Collected data entries:
********************

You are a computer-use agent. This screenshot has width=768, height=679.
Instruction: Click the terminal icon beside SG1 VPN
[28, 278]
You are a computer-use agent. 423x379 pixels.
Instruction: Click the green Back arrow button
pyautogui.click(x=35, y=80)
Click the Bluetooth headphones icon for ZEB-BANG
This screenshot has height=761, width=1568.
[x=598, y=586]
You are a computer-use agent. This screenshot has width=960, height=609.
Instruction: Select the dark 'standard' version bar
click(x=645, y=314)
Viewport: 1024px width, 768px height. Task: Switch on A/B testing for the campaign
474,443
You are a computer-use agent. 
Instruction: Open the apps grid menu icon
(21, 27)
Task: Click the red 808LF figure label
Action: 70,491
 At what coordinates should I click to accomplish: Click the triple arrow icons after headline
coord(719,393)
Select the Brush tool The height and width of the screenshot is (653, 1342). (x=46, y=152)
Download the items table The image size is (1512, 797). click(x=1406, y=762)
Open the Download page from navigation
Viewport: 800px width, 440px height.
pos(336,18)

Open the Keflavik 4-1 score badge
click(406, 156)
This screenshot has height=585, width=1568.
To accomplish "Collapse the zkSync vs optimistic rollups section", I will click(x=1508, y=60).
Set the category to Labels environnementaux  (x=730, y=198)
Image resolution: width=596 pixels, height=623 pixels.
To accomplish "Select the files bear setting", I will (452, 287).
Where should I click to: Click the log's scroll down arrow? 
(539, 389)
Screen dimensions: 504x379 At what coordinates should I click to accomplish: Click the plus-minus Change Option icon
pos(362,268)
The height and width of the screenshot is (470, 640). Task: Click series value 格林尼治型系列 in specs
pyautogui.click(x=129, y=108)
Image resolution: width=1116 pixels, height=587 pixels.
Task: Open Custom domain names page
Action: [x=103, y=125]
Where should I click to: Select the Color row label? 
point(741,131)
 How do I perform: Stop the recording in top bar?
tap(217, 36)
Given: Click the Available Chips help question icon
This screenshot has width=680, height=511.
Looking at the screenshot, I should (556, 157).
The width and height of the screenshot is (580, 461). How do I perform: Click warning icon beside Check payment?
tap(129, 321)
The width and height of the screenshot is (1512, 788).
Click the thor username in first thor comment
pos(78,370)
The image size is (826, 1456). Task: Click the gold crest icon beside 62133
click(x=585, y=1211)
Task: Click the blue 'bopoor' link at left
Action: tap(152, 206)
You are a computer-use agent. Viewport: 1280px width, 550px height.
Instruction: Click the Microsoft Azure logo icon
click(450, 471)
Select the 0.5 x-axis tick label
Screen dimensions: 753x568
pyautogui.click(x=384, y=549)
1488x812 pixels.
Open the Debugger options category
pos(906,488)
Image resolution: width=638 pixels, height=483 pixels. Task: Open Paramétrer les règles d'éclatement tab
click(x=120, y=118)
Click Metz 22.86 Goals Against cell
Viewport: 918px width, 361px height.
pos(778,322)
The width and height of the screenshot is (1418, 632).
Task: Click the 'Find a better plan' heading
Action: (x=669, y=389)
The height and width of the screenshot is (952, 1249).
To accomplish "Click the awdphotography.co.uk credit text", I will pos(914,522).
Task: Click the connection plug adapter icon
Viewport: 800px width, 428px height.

********************

> **DESCRIPTION OF THE TASK**
The whole of the data must be given again, exactly as shown.

> **OUTPUT FOR THIS TASK**
You are a computer-use agent. This screenshot has width=768, height=679.
Instruction: Click the terminal icon beside SG1 VPN
[28, 278]
You are a computer-use agent. 423x379 pixels.
Instruction: Click the green Back arrow button
pyautogui.click(x=35, y=80)
Click the Bluetooth headphones icon for ZEB-BANG
This screenshot has height=761, width=1568.
[x=598, y=586]
You are a computer-use agent. This screenshot has width=960, height=609.
Instruction: Select the dark 'standard' version bar
click(x=645, y=314)
Viewport: 1024px width, 768px height. Task: Switch on A/B testing for the campaign
474,443
You are a computer-use agent. 
Instruction: Open the apps grid menu icon
(21, 27)
Task: Click the red 808LF figure label
Action: 70,491
 At what coordinates should I click to accomplish: Click the triple arrow icons after headline
coord(719,393)
Select the Brush tool The height and width of the screenshot is (653, 1342). (x=46, y=152)
Download the items table The image size is (1512, 797). click(x=1406, y=762)
Open the Download page from navigation
Viewport: 800px width, 440px height.
pos(336,18)

Open the Keflavik 4-1 score badge
click(406, 156)
This screenshot has height=585, width=1568.
To accomplish "Collapse the zkSync vs optimistic rollups section", I will click(x=1508, y=60).
Set the category to Labels environnementaux  (x=730, y=198)
Image resolution: width=596 pixels, height=623 pixels.
To accomplish "Select the files bear setting", I will (452, 287).
Where should I click to: Click the log's scroll down arrow? 
(539, 389)
Screen dimensions: 504x379 At what coordinates should I click to accomplish: Click the plus-minus Change Option icon
pos(362,268)
The height and width of the screenshot is (470, 640). Task: Click series value 格林尼治型系列 in specs
pyautogui.click(x=129, y=108)
Image resolution: width=1116 pixels, height=587 pixels.
Task: Open Custom domain names page
Action: [x=103, y=125]
Where should I click to: Select the Color row label? 
point(741,131)
 How do I perform: Stop the recording in top bar?
tap(217, 36)
Given: Click the Available Chips help question icon
This screenshot has width=680, height=511.
Looking at the screenshot, I should (556, 157).
The width and height of the screenshot is (580, 461). How do I perform: Click warning icon beside Check payment?
tap(129, 321)
The width and height of the screenshot is (1512, 788).
Click the thor username in first thor comment
pos(78,370)
The image size is (826, 1456). Task: Click the gold crest icon beside 62133
click(x=585, y=1211)
Task: Click the blue 'bopoor' link at left
Action: tap(152, 206)
You are a computer-use agent. Viewport: 1280px width, 550px height.
Instruction: Click the Microsoft Azure logo icon
click(450, 471)
Select the 0.5 x-axis tick label
Screen dimensions: 753x568
pyautogui.click(x=384, y=549)
1488x812 pixels.
Open the Debugger options category
pos(906,488)
Image resolution: width=638 pixels, height=483 pixels. Task: Open Paramétrer les règles d'éclatement tab
click(x=120, y=118)
Click Metz 22.86 Goals Against cell
Viewport: 918px width, 361px height.
pos(778,322)
The width and height of the screenshot is (1418, 632).
Task: Click the 'Find a better plan' heading
Action: (x=669, y=389)
The height and width of the screenshot is (952, 1249).
To accomplish "Click the awdphotography.co.uk credit text", I will pos(914,522).
Task: Click the connection plug adapter icon
Viewport: 800px width, 428px height.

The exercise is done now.